Nachdem Tetsuo im letzten Band die Kriokammer unter der alten Stadt geöffenet hat, beginnt das absolute Chaos erst so richtig auszubrechen. (in einem der vorherigen Bände stand, dass Akira unter Minusgraden gehalten würde, die im dreistelligen Bereich sich befänden.) Jedenfalls ist dabei ein Junge der großen Gefrierkammer entstiegen und das große Chaos bricht aus. Die Militärs versuchen sich selbst vor der Kälte zu retten und/oder das zu retten, was noch zu retten ist. Dadurch entsteht noch mehr Ärger und gewallt und gegen Ende weiß keiner mehr so genau, wer auf wessen Seite eigentlich steht. Wichtig ist dabei nur eine Sache festzuhalten: Bis hierhin hatte der Colonel, der ja scheinbar die meisten Stricke in der Hand hatte und Quasi das Mastermind hinter der ganzen Verschwörung war, eigentlich den Weg der halbwegs rationalen Erklärugn gesucht: Davon nimmt er jetzt absstand und scheint sich zu einer ungewöhnliche Verzweiflungstat hinreißen zu lassen: Es kommt zum Einsatz des Titelgebenden Killer-Satelliten „Sol“ der mehrere Schüße auf Tetsuo und Akira abgibt, dabei in einem bestimmten Umkreis um seinen Einschlag für „Chaos und Zerstörung“ sorgt... und eigentlich auch nichts bewirkt.

Der zweite Teil der Geschichte ist dann wieder etwas ruhiger, wenn auch auf einer hysterischen Ebene. Notstandsgesetze sind in Kraft getreten und die Öffenltichkeit ist weitestgehend lahmgelegt. Jetzt kommen einige bislang nur angedeutete Organisationen ins Spiel, die scheinbar nochmal eigene Ziele verfolgen. Und irgendwie beginnt das Ganze gebilde der Geschichte bis hierhin ein wenig unübersichltihc zu werden. (Einfach weil sich mit einem Mal Schichten offenbaren, die man bis dahin nicht gekannt hatte. Und die große Trophäe „Nr. 28“ ist immer noch „nur“ mit einem großen Fragezeichen verbunden, auch wenn man weiß, dass es Akira ist. (Aber immer noch nicht weiß, warum Akira so wichtig ist.)
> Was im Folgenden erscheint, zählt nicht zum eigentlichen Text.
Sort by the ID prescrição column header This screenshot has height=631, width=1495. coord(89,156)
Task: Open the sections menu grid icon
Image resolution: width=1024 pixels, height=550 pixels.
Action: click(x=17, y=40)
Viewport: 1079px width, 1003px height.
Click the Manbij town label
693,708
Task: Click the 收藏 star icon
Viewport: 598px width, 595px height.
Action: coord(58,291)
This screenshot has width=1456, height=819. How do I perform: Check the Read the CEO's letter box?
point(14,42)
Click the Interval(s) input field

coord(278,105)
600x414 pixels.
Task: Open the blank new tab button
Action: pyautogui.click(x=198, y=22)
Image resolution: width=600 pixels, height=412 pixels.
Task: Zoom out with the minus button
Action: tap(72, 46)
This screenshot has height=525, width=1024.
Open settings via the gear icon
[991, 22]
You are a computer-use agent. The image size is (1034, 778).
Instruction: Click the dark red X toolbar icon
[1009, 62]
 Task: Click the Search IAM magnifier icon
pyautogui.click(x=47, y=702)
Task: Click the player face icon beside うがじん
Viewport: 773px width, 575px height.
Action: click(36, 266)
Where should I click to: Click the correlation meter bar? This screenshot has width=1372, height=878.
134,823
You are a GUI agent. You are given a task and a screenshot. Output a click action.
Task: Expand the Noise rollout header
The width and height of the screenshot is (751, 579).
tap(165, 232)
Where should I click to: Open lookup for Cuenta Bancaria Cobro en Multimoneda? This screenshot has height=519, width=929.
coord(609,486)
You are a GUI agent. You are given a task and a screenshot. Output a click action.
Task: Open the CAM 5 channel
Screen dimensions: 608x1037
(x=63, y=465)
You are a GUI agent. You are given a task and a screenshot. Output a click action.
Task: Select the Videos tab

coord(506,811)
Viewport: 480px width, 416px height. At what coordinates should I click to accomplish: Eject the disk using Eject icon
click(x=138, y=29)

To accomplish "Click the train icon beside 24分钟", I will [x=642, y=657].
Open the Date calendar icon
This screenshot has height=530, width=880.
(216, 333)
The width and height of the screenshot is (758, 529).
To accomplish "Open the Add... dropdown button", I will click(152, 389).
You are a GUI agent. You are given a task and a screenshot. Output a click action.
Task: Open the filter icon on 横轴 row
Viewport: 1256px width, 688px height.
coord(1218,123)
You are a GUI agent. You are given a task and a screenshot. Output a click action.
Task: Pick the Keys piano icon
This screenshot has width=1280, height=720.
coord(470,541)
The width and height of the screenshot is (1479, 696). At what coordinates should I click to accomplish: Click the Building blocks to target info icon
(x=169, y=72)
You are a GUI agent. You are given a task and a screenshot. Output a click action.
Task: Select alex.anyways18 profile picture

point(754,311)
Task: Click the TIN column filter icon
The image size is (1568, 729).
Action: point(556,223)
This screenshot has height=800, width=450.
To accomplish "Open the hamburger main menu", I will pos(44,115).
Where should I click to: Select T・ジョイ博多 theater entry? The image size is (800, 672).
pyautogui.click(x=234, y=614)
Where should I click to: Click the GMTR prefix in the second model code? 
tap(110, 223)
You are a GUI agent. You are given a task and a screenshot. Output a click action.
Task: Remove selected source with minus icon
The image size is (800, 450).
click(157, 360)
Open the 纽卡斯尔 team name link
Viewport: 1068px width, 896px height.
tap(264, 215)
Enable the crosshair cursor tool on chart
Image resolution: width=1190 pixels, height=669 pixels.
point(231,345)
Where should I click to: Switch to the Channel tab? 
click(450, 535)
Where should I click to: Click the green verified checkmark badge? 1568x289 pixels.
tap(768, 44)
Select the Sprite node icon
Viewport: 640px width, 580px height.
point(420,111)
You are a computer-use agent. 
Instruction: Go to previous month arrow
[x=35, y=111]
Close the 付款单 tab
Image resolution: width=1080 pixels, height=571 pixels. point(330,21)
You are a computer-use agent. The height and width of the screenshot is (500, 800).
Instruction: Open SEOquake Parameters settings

Der Band ist insofern verwirrend, weil man einfach hier irgendwo den Faden als Leser endgültig verliert und dabei nicht mehr weiter weiß. Sicher: Die Tatsache, dass das Erwachen Akiras einer Katastrophe von GAU-Format gleichkommt, ist nichts neues. Das kennt man bereits. Allerdings stellt sich hier halt eben die große Frage, wie man diesen ganzen Bereich noch einmal „anders“ gelost bekommen könnte. Von daher kann man jetzt in diese Moment wohl davon ausgehen: Die Welt der Akira-Reihe ist Dreckig, ihre Moral ist verwerflich und jetzt ist auch noch das größte Schreckgespenst aller Zeiten aufgetaucht und tritt wohl demnächst alles in Richtung Apokalypse. (Denn drunter geht nicht.)

Fazit

Ich würde mir eigentlich im Moment ein paar straigtere Elemente wünschen, die die Geschichte etwas entmystifizieren würden. Man bemerkt zwar, dass Katsuhiro Otomo mit dem Manga irgendwohin möchte, immerhin werden an dieser Stelle neue, bis dahin unbekannte Gruppen als Machtfaktor zusätzlich eingeführt, aber es bleibt alles auf der Ebene der nebulösen Andeutung behaftet. Der Grundlegende Spannungsbogen war bis hierhin eindeutig eine permanente Steigerung von Aktion. Allerdings kann die ganze Geschichte nicht auf diesem Niveau bleiben oder einiges wird auf die eine oder andere Weise für den Leser endgütltig unzugänglich werden. (Und wir wollen ja nicht, dass die werte Leserschaft frustriert die komplette Reihe abbricht, oder?) Wie gesagt: Mit diesem Band ist dieser Punkt erreicht, an dem Man als Leser wirklich endlich mal ein paar Antworten braucht, die man bis jetzt nicht geliefert bekommen hatte.